DIN 1236-1 regelt Bauart und Einbau von Betonteilen sowie Eimern für Wasserabläufe in Verkehrsflächen der Klassen A und B. Diese Norm legt fest, dass alle Betonteile und Eimer aus hochwertigem Beton bestehen müssen, der sowohl frostbeständig als auch chemikalienresistent ist.
Die Betonteile müssen eine glatte Oberfläche aufweisen, um Ablagerungen zu vermeiden und die Reinigung zu erleichtern. Zudem müssen sie so konstruiert sein, dass sie hohen Belastungen standhalten, da sie in stark frequentierten Verkehrsflächen eingesetzt werden. Die Eimer für Wasserabläufe sind so gestaltet, dass sie Wasser effizient ableiten und Verstopfungen verhindern. Sie verfügen über spezielle Öffnungen, die eine optimale Wasserführung gewährleisten.

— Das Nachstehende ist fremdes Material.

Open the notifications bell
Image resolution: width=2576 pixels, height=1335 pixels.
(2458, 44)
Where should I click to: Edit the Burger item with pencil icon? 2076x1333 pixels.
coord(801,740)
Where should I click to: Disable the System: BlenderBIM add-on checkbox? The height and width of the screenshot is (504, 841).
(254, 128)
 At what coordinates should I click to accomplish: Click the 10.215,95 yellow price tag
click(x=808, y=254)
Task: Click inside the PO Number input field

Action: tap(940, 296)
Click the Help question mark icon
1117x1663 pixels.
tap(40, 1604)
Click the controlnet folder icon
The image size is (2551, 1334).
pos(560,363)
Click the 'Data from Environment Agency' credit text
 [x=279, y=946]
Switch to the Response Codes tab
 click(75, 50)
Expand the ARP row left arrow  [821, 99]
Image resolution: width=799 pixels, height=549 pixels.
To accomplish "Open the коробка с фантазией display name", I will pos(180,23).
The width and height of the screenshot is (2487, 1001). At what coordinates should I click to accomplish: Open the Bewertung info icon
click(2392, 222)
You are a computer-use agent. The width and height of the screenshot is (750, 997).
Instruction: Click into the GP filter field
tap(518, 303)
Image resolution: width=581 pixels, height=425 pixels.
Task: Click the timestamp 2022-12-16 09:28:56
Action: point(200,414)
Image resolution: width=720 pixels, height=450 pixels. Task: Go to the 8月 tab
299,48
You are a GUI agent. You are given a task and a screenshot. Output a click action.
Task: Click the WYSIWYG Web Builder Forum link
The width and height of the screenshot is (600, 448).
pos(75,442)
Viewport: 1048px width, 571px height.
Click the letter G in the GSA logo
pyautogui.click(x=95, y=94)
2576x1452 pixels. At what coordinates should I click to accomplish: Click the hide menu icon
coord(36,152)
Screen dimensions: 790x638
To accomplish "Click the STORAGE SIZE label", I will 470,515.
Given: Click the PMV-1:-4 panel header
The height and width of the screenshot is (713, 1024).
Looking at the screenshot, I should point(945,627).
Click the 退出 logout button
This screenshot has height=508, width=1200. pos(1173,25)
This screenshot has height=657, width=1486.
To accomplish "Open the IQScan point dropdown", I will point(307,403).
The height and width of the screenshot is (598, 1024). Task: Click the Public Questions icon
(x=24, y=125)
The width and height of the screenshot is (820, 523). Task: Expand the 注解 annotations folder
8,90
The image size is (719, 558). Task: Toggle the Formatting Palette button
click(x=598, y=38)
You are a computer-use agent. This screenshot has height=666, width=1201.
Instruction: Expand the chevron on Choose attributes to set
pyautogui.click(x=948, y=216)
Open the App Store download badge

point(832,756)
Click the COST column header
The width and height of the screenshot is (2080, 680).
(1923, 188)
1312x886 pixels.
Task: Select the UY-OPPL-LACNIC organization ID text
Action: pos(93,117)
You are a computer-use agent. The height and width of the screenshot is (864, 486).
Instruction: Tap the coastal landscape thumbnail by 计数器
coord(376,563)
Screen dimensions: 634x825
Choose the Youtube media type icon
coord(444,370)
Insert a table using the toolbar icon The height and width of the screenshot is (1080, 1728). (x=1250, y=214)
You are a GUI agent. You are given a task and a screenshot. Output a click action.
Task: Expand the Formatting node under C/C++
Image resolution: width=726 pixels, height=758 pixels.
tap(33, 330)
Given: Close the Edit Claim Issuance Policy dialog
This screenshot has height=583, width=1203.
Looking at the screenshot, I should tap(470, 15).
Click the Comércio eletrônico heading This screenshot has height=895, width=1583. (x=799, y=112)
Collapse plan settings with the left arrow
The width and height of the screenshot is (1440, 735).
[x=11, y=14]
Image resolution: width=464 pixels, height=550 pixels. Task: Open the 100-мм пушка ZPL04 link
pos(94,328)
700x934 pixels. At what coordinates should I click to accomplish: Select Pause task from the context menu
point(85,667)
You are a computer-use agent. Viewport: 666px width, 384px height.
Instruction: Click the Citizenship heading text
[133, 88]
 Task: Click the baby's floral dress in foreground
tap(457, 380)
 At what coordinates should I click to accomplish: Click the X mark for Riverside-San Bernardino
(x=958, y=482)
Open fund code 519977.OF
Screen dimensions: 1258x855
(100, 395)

Beim Einbau ist darauf zu achten, dass alle Teile exakt ausgerichtet und stabil verankert werden, um ein Verrutschen oder Absacken zu vermeiden. Die Fugen zwischen den Betonteilen müssen dicht sein, um ein Eindringen von Wasser und Schmutz zu verhindern. Zudem ist eine regelmäßige Wartung erforderlich, um die Funktionsfähigkeit der Wasserabläufe langfristig zu sichern.
Die DIN 1236 Teil 1 schreibt auch vor, dass alle Betonteile und Eimer klar gekennzeichnet sein müssen, um eine einfache Identifikation und Nachverfolgung zu ermöglichen. Durch diese Vorgaben stellt DIN 1236-1 sicher, dass Wasserabläufe in Verkehrsflächen der Klassen A und B zuverlässig und dauerhaft funktionieren. Die Einhaltung der Norm gewährleistet somit eine hohe Sicherheit und Langlebigkeit der verbauten Elemente.